**Aim of the exercise**
Below are the entries to work from; restate word for word the portion that opens with the line containing "This screenshot has height=328, width=567." and closes with the line containing "Screen dimensions: 892x600", keeping both.

**Records**
__________________________________________________
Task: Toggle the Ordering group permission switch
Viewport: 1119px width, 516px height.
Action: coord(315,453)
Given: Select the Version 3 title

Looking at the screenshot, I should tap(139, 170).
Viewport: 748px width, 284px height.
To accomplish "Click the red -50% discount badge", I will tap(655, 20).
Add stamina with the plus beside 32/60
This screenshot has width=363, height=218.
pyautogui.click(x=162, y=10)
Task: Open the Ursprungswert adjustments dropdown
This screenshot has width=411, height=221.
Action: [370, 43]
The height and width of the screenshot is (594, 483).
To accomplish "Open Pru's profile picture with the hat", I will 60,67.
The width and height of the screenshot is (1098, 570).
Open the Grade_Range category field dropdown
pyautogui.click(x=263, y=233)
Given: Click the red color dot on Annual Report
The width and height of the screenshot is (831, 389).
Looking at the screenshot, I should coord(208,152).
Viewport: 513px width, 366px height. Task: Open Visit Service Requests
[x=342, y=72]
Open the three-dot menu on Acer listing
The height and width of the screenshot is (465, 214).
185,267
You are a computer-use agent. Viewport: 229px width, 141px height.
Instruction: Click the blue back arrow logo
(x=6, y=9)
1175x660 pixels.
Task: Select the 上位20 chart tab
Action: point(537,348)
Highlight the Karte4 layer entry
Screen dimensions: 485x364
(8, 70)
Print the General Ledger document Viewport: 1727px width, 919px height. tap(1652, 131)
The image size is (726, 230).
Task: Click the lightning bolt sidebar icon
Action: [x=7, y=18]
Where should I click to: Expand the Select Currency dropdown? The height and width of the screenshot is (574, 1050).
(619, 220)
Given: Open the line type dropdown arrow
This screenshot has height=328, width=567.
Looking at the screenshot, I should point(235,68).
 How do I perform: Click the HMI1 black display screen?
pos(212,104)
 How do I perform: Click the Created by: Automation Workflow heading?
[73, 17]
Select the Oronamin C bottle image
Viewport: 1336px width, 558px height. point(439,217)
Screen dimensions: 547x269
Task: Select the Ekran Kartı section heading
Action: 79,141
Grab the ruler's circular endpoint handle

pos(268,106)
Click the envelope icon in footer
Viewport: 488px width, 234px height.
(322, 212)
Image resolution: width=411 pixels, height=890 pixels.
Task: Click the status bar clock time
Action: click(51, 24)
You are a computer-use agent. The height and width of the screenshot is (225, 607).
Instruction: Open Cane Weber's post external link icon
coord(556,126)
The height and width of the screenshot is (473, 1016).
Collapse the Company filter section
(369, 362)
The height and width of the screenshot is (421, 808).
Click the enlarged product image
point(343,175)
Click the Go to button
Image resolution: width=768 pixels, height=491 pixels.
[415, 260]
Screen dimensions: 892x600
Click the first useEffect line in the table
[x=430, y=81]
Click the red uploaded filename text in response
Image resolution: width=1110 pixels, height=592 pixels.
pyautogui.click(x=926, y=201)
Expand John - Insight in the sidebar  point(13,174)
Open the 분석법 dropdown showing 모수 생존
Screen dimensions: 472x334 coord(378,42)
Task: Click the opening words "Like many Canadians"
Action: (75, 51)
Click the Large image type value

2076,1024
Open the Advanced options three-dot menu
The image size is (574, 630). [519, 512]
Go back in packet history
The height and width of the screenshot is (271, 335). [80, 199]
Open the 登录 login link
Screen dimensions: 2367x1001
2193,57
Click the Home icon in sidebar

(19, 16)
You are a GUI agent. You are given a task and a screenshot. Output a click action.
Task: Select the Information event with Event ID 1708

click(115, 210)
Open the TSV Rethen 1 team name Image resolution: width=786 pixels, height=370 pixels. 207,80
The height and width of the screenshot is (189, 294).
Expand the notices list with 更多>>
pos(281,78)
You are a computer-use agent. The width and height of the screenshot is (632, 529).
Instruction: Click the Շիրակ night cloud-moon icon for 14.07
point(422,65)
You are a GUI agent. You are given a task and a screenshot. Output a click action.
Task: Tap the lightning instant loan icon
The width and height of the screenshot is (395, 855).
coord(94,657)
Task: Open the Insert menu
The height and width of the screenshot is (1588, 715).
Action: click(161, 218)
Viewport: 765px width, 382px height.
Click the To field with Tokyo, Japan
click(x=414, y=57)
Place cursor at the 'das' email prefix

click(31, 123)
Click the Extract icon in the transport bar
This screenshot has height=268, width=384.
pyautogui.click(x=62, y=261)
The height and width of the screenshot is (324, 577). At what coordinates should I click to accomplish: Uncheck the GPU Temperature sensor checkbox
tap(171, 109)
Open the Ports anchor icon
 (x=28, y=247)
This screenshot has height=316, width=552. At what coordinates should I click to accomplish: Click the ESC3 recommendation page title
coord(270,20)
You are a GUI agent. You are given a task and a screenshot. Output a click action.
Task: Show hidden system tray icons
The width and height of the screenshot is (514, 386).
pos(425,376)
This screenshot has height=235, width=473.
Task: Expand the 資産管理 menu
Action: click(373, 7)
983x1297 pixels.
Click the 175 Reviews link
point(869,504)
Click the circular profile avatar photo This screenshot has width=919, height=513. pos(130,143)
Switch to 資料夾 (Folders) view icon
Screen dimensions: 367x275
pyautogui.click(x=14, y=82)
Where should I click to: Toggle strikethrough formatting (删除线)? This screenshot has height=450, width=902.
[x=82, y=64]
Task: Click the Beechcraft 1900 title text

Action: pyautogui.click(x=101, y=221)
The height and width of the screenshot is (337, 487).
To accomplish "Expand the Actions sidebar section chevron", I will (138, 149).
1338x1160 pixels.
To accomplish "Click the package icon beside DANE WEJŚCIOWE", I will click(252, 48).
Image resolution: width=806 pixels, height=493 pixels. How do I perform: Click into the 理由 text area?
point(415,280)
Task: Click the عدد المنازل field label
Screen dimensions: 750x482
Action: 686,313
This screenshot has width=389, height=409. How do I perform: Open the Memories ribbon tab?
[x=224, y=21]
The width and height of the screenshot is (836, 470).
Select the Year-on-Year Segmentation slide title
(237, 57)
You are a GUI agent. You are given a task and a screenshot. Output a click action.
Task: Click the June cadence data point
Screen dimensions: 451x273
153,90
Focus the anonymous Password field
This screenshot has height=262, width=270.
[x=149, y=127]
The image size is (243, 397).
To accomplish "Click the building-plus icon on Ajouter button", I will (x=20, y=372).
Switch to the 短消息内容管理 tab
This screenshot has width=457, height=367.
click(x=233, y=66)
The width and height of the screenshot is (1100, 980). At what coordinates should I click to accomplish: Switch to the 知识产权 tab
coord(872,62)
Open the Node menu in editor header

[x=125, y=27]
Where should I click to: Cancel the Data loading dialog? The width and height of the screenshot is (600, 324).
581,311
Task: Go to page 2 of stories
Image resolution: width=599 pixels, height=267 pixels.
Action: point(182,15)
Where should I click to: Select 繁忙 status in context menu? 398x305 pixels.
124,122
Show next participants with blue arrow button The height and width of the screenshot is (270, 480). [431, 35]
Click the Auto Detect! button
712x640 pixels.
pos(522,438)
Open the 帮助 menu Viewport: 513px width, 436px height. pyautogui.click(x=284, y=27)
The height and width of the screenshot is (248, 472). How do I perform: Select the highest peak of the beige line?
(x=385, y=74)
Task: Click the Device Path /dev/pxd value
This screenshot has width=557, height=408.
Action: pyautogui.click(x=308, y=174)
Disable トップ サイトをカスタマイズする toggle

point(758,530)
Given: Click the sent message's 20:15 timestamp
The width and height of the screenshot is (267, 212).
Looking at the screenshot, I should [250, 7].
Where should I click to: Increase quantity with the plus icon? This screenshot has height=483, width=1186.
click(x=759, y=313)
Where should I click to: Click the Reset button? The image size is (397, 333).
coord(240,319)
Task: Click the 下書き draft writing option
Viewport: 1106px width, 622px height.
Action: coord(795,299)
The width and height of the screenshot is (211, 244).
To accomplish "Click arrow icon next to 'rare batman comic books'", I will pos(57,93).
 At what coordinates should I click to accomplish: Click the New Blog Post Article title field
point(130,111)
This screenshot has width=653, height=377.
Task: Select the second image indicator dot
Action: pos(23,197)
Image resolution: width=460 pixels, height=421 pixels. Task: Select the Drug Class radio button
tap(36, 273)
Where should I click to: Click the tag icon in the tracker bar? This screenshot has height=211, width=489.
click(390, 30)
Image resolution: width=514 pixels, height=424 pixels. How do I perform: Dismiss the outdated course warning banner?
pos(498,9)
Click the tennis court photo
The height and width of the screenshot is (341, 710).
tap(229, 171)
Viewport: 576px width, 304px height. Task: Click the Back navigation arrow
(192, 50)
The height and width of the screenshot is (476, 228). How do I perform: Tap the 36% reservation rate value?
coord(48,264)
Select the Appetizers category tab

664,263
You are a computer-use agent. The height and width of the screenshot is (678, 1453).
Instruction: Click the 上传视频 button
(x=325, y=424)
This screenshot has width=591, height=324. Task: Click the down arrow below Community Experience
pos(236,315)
__________________________________________________
**Result of this task**
This screenshot has height=328, width=567.
Looking at the screenshot, I should point(235,68).
 How do I perform: Click the HMI1 black display screen?
pos(212,104)
 How do I perform: Click the Created by: Automation Workflow heading?
[73, 17]
Select the Oronamin C bottle image
Viewport: 1336px width, 558px height. point(439,217)
Screen dimensions: 547x269
Task: Select the Ekran Kartı section heading
Action: 79,141
Grab the ruler's circular endpoint handle

pos(268,106)
Click the envelope icon in footer
Viewport: 488px width, 234px height.
(322, 212)
Image resolution: width=411 pixels, height=890 pixels.
Task: Click the status bar clock time
Action: click(51, 24)
You are a computer-use agent. The height and width of the screenshot is (225, 607).
Instruction: Open Cane Weber's post external link icon
coord(556,126)
The height and width of the screenshot is (473, 1016).
Collapse the Company filter section
(369, 362)
The height and width of the screenshot is (421, 808).
Click the enlarged product image
point(343,175)
Click the Go to button
Image resolution: width=768 pixels, height=491 pixels.
[415, 260]
Screen dimensions: 892x600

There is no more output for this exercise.